The authors further benchmarked the assays by measuring the editing at computationally predicted, homology-dependent sites with NGS. More than 75,000 sites with up to five mismatches or three mismatches with one gap were included and sequenced in triplicate via hybrid-capture Illumina sequencing on control and gRNA-treated samples, with a median sequencing coverage of ∼2,300 × . Sites with a statistically significant difference between control and treated samples, at least 500 × coverage, and at least 0.2% indel frequency in any replicate were annotated as verified off-target sites.
Using these filters, 51 sites were identified across all eight gRNAs, including nine sites with perfect complementarity to the gRNA spacer sequences. Fifty of the sites were nominated by at least one of the genome-wide assays, with 45 of the sites nominated by all three replicates of all three methods. The one site that was not nominated by any of the three assays was later shown by rhAmpSeq to likely be a false-positive of the sequence confirmation step (the site contained a long homopolymeric stretch near the cleavage site that can cause sequencing errors).
Interestingly, 158 sites were nominated by all three genome-wide methods but were not annotated as verified hits during the sequence confirmation step. The authors followed up 152 of these sites with rhAmpSeq; only six of the sites had indel frequencies >0.2% and <0.36%, suggesting that if these are true off-target sites, the editing indel frequency is <0.2% and near the limits of NGS detection. The authors also observed the highest correlation of read counts and editing rates with GUIDE-seq. CIRCLE-seq had some correlation as well, but SITE-seq had no correlation between indel frequencies and read counts in the tested conditions.
Overall, this study is the most comprehensive evaluation of genome-wide off-target assays reported to date. Remarkably, the authors would have been able to predict all sequence-confirmed edited sites for all test gRNAs with a combination of any one of the genome-wide homology independent assays and an in silico nomination space of up to two mismatches and one gap.

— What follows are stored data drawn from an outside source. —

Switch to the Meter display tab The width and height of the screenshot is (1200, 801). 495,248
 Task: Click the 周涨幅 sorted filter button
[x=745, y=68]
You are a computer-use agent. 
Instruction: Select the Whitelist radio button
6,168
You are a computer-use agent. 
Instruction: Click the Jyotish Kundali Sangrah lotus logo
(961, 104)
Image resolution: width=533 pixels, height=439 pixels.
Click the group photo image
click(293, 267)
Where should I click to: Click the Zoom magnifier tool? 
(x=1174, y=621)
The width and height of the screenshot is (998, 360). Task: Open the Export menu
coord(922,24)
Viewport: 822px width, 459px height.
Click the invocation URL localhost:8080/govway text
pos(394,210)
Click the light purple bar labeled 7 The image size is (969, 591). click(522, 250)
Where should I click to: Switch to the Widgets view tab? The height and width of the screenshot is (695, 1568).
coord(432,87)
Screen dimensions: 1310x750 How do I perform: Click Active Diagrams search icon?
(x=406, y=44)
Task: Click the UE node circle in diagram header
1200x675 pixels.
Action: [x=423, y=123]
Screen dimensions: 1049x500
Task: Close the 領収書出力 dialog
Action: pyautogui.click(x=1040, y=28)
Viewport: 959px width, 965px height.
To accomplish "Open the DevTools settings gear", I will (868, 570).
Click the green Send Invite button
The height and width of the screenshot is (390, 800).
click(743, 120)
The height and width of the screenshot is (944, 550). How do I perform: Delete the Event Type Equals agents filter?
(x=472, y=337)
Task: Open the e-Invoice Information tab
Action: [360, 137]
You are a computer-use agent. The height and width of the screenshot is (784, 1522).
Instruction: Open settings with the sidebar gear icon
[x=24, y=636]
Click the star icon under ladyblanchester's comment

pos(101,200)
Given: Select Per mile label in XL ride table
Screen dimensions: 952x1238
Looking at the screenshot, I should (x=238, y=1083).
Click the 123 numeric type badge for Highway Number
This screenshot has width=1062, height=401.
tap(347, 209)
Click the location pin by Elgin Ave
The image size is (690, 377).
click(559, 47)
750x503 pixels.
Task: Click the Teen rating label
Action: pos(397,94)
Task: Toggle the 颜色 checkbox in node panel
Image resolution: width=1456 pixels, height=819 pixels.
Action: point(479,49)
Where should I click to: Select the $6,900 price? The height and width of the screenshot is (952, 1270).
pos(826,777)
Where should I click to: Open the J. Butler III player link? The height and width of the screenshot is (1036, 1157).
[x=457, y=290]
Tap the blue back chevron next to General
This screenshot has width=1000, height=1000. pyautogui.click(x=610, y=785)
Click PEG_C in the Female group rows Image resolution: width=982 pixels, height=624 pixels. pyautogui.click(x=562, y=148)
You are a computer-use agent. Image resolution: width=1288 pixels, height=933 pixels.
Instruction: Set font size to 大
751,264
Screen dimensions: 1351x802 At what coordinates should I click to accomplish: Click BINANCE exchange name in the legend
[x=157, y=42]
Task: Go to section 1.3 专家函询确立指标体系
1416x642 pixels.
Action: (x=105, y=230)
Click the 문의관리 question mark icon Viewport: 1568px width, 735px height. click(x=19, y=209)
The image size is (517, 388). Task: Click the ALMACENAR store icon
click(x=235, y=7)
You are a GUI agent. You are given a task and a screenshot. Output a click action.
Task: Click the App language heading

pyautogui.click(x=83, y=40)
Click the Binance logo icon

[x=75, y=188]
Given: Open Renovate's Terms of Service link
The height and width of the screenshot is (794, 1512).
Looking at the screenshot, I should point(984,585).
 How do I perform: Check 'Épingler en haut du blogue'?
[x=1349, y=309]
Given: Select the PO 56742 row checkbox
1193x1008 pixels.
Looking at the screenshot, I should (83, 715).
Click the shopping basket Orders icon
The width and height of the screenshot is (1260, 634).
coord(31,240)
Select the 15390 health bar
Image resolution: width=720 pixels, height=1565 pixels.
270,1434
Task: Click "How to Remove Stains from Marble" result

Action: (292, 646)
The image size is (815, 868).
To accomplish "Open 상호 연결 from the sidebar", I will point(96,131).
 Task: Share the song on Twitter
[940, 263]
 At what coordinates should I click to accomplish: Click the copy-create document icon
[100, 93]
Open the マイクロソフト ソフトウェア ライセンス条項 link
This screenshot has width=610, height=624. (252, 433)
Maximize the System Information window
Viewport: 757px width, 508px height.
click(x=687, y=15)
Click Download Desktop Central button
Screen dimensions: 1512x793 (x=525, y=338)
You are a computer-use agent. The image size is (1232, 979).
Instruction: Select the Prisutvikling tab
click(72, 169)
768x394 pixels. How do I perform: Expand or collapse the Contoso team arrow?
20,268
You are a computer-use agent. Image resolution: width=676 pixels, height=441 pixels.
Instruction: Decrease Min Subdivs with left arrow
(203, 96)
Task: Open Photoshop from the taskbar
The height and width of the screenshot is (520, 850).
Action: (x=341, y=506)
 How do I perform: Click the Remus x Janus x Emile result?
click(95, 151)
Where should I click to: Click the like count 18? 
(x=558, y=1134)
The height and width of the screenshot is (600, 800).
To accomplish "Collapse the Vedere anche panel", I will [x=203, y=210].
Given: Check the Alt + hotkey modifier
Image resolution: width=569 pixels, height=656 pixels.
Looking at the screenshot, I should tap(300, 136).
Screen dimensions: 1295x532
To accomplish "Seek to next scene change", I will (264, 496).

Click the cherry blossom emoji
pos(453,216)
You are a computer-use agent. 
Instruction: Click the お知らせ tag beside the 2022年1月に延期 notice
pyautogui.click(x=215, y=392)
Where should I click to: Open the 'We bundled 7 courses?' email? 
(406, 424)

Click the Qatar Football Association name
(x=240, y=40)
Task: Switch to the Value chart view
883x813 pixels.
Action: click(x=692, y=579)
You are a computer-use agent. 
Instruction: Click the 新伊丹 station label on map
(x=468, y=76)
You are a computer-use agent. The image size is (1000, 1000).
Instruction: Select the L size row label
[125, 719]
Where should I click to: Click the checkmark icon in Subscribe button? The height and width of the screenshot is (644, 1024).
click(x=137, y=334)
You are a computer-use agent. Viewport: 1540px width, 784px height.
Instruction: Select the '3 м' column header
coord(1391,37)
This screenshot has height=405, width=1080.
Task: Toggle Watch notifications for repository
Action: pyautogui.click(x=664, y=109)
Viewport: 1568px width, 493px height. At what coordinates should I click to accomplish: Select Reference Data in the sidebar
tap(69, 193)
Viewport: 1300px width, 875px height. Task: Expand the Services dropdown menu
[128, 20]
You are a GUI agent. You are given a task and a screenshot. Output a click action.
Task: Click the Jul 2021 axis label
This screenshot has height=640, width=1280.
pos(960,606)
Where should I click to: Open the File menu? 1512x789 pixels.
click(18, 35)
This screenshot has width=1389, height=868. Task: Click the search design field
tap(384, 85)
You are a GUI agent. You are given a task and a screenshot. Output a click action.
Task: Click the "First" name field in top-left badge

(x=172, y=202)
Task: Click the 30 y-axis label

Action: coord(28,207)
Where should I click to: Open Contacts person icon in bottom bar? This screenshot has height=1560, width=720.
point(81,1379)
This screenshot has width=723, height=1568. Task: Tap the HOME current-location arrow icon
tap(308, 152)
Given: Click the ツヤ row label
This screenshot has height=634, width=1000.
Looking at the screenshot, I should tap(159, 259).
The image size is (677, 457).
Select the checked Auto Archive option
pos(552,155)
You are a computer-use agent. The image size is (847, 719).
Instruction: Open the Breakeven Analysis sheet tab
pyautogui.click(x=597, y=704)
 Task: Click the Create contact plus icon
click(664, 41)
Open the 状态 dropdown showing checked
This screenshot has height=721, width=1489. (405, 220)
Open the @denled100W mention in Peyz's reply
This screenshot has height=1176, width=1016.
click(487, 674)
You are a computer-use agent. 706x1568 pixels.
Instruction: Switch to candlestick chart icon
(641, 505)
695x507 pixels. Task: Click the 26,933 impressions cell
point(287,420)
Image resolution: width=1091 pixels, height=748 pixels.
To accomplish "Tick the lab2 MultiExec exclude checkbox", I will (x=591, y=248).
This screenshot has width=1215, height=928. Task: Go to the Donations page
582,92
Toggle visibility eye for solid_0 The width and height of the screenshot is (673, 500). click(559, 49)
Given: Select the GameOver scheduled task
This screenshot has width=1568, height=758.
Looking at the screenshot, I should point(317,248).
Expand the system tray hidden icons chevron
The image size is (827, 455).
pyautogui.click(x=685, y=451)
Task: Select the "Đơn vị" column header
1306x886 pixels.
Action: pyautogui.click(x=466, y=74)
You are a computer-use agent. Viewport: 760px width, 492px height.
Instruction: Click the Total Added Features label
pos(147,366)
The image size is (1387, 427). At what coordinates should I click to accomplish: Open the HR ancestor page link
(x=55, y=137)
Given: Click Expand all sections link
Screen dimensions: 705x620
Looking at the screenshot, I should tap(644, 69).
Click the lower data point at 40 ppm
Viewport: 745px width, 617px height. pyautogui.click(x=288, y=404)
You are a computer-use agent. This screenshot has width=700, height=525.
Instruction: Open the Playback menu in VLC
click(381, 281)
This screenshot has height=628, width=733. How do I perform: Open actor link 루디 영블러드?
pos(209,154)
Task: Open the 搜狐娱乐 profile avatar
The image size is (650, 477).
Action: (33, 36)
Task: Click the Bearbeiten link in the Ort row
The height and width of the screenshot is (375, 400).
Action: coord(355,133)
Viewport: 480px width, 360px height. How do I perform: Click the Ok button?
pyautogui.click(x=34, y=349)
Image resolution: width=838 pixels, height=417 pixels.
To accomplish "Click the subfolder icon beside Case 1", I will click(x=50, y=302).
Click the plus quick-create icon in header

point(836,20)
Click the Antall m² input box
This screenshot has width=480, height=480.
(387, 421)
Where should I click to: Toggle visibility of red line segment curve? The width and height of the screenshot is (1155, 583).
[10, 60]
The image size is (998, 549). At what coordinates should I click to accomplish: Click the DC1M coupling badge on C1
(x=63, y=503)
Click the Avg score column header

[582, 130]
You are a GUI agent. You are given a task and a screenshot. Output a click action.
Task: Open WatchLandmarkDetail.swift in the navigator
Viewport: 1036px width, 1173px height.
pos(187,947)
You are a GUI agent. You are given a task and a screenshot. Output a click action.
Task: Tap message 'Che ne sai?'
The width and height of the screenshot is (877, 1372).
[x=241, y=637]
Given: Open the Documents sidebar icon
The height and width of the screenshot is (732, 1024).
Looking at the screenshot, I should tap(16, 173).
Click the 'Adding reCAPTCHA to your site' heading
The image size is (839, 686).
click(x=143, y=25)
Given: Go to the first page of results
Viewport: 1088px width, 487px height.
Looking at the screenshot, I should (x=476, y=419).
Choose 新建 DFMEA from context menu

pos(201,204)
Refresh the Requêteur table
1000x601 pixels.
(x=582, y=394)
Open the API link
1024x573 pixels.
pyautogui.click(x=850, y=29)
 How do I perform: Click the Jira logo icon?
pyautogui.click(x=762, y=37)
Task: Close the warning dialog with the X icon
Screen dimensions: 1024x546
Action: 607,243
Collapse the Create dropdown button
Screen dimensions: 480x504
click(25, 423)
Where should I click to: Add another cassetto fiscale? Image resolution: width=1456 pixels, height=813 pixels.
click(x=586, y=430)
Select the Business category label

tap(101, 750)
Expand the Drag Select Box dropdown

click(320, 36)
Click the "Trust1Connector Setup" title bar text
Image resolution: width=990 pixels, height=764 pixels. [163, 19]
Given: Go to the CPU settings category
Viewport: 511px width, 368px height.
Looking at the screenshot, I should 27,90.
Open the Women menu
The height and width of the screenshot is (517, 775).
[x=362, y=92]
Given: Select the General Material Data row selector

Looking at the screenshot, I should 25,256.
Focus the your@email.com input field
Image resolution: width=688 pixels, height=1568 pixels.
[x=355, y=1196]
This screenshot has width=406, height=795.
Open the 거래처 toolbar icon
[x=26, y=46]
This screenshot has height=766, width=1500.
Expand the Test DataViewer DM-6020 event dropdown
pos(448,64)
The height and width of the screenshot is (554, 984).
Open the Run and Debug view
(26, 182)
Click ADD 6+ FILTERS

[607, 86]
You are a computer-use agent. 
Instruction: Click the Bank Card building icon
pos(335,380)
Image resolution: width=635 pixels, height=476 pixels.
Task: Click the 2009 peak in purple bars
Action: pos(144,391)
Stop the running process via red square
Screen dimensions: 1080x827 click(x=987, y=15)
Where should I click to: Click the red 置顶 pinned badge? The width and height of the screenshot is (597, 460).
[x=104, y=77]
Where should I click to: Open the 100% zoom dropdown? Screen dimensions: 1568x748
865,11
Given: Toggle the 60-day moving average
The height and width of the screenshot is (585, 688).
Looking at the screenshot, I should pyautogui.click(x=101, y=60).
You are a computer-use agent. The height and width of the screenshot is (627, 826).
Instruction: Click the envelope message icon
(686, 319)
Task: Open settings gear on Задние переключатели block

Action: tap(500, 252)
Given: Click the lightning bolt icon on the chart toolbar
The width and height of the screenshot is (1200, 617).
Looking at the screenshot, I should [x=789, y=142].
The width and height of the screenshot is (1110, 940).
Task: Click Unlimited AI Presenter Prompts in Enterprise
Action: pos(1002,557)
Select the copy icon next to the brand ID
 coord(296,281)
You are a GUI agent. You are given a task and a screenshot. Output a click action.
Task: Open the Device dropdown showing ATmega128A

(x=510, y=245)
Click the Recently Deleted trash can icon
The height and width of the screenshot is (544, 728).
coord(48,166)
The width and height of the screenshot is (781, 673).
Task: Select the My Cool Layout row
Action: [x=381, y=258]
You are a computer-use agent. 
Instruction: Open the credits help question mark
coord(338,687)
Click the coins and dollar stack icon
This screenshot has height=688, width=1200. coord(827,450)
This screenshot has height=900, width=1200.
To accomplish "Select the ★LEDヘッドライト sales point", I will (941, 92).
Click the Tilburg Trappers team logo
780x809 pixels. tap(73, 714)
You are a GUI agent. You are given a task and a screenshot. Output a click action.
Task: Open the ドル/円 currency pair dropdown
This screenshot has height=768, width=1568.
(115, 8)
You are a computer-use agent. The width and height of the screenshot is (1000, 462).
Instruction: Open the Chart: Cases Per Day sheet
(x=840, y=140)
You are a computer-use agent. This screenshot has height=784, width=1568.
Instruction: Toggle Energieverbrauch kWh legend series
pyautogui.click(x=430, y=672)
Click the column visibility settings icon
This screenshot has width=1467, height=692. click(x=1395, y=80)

Accordingly, they suggest using both homology-dependent and homology-independent methods to nominate potential off-target sites and to follow up on predicted sites using sequence confirmation with a read depth greater than 5,000 × . Moreover, combining hits from multiple replicates of any one assay improves the reliability and likelihood of identifying low-frequency sites. In addition, the authors recommend considering the genomic context of an off-target edit. This is perhaps the most important and most difficult recommendation to follow, as most off-target edits are likely benign—a notion that is quite challenging to demonstrate experimentally and conclusively.
This report from CRISPR Therapeutics appears shortly after a groundbreaking clinical study from the same company (plus academic and industry collaborators) reporting some exciting results for sickle cell disease and beta-thalassemia. 6 While it might not trigger the same giddy headlines as the clinical study, this CRISPR Journal report is a significant study in its own right. As a community, it is essential that we come together to determine empirically the best approaches to mitigate the risk of off-target editing for therapeutic applications. This exhaustive study by Chaudhari et al. provides an informative data set with well-supported recommendations.